**Instruction**. Write out the entries below word for word, starting at the very beginning and ending at the line that contains "click(x=15, y=39)".

**Data lines**.
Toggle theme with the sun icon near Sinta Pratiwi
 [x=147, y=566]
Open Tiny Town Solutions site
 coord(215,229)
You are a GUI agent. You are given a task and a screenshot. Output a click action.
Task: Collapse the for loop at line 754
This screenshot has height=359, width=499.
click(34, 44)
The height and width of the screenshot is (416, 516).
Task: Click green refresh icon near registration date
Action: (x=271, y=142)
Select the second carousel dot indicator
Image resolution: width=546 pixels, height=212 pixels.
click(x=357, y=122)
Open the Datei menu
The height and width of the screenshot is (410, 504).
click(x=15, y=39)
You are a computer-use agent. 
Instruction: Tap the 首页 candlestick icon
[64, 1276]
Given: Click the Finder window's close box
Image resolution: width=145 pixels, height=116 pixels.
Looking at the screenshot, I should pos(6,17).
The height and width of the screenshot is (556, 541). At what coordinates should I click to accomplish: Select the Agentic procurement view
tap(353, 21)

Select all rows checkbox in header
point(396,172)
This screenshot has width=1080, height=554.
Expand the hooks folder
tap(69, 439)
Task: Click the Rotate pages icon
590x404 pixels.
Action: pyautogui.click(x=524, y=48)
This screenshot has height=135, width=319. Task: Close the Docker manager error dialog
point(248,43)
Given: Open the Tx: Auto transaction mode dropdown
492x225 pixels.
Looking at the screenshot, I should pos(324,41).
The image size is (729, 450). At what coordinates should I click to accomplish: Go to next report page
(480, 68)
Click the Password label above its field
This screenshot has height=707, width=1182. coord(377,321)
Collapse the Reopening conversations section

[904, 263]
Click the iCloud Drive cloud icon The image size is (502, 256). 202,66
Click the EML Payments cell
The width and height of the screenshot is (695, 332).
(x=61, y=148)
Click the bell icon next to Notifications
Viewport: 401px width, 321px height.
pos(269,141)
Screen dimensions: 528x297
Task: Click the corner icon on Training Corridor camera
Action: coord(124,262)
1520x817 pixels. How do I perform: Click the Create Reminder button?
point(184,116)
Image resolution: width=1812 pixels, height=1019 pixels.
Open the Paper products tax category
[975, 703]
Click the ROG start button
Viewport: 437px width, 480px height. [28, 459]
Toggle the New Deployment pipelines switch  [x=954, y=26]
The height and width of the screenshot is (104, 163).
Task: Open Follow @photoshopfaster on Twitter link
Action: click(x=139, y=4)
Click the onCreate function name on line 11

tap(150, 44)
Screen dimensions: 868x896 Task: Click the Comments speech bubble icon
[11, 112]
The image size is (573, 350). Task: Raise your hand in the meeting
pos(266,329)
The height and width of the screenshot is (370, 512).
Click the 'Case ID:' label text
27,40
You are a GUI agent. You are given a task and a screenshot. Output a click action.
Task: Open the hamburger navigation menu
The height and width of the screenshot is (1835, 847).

**Correct result**.
Toggle theme with the sun icon near Sinta Pratiwi
 [x=147, y=566]
Open Tiny Town Solutions site
 coord(215,229)
You are a GUI agent. You are given a task and a screenshot. Output a click action.
Task: Collapse the for loop at line 754
This screenshot has height=359, width=499.
click(34, 44)
The height and width of the screenshot is (416, 516).
Task: Click green refresh icon near registration date
Action: (x=271, y=142)
Select the second carousel dot indicator
Image resolution: width=546 pixels, height=212 pixels.
click(x=357, y=122)
Open the Datei menu
The height and width of the screenshot is (410, 504).
click(x=15, y=39)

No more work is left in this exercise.